Tuesday, March 8, 2016

Superhero Media: Arrow - Season 3

Now, finally, in the third season, we can see the nerds that write Arrow really trying to bring out the superheroes. The prevalence of "Oliver Queen is Batman" and love triangle BS is much less and there is more superhero action than ever before. That the villain of the season being Ras'al'Ghul and the League of Shadows is a bit annoying, but taken as a backdrop to the idea of the team coming together, it works in the world that Arrow has built. So who forms this, "league of justice", if i may coin a term? The Arrow of course, and the Flash, Black Canary, Arsenal, Blue Beetle (sorry, the Atom) and Token Black Man, aka John Diggle. Ok, so it's hardly the New Avengers or the Secret Warriors, but at least we're getting a team in a television programme that's better than Heroes. Not that such a thing is beyond the reach of anyone reasonably competent. The cynic in me knows that it's all a lead-in to Champions of Tomorrow, but I'm determined to enjoy it while it lasts. 

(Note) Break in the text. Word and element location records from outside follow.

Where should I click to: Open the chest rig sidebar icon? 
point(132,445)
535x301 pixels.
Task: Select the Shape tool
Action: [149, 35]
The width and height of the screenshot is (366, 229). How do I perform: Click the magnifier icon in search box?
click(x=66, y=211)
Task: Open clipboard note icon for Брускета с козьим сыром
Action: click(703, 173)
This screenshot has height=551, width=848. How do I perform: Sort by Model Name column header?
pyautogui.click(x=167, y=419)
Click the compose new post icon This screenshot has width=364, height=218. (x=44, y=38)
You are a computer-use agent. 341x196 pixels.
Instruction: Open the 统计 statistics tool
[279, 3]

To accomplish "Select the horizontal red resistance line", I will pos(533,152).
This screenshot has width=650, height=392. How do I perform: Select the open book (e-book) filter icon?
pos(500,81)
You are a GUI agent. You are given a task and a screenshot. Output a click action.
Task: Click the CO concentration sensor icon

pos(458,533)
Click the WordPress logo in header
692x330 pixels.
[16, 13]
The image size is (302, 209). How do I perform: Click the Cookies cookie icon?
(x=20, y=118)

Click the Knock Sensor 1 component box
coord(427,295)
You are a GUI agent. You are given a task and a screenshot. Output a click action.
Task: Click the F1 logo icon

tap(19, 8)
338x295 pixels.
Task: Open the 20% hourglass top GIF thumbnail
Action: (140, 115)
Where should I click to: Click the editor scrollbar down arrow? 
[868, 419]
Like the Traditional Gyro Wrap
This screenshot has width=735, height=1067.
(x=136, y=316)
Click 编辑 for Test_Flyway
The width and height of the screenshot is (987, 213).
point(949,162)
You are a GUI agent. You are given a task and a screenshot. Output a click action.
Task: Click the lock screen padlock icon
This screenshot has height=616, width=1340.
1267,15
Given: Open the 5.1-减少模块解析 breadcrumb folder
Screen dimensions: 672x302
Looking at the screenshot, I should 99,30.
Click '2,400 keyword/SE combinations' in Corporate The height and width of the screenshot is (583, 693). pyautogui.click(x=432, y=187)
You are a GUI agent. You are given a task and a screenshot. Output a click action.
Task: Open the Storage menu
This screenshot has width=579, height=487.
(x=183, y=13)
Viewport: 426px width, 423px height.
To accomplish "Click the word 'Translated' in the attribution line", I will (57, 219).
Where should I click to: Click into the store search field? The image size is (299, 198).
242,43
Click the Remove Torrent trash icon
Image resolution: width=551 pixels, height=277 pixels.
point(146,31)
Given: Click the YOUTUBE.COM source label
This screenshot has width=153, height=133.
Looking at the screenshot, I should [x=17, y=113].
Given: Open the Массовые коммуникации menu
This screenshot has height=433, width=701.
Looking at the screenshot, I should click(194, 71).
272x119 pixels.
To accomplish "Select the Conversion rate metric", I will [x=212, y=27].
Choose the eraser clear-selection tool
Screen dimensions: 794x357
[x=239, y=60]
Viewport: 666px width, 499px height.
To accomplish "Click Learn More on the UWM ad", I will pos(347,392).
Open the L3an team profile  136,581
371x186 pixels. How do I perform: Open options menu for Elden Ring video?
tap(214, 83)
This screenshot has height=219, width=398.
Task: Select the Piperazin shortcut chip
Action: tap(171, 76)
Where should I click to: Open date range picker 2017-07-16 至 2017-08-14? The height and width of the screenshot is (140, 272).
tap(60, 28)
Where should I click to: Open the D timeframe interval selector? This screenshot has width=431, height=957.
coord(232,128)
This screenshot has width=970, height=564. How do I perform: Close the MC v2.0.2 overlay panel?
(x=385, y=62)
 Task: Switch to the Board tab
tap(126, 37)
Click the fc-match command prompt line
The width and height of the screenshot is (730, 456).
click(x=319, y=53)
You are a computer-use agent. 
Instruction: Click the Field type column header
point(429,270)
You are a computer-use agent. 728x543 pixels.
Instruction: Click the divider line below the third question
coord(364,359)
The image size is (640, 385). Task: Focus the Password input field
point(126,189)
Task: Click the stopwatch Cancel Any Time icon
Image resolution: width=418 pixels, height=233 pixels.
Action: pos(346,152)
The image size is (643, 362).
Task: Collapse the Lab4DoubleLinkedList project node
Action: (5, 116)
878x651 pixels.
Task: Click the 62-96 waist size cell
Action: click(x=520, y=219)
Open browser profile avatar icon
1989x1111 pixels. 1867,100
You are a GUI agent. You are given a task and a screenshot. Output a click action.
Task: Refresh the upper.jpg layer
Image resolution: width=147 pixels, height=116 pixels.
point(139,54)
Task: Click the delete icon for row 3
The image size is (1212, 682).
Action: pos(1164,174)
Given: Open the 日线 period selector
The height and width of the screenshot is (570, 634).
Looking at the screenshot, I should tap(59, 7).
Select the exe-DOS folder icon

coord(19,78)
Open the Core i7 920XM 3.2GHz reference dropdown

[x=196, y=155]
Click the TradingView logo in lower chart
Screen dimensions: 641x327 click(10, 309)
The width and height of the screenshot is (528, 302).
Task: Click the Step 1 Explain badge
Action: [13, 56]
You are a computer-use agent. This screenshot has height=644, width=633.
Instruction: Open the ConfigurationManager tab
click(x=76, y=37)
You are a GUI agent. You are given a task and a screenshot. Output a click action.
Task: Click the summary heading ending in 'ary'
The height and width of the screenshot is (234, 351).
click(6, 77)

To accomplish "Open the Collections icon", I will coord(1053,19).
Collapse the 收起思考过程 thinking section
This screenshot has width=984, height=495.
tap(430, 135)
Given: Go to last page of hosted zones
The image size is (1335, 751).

Now that I consider it, it was the team-up episodes of Arrow that most interested me this season. Maybe it's the Marvel fan in me, wanting to see a shared universe of characters, coming together to fight a foe to powerful for any one of them to overcome individually. It's just a shame that said foe is occasionally Captain Boomerang. I mean, say what you like about the over-proliferation of Spider-man in film and television, but at least the villains are iconic and have many a point of difference between them. No one is likely to confuse Doctor Octopus with The Lizard, though the two do share the idea of science twisted to serve nefarious ends. Many of The Arrow's foes are so similar to each other, and to him, that they blur, and here, a few months after having watch the programme, I'm struggling to remember any of them other than Merlyn, Captain Boomerang and The Daemon's Head. 
 

Given the advent of the Netflix Marvel series, I feel that some of the initial shine has come off Arrow. With the limits of American network television, Arrow only has so much room to grow. There will come a point where there isn't a big enough audience for how "comic bookish" the programme has gotten, and I just hope there's a satisfying ending when that moment comes. Arrow is morphing into something that it hasn't really been yet, the first real representation of a comic book hero in prime-time, live action since Adam West's Batman. I wish them luck. But I still want Ollie in a Robin Hood hat with boxing glove arrows.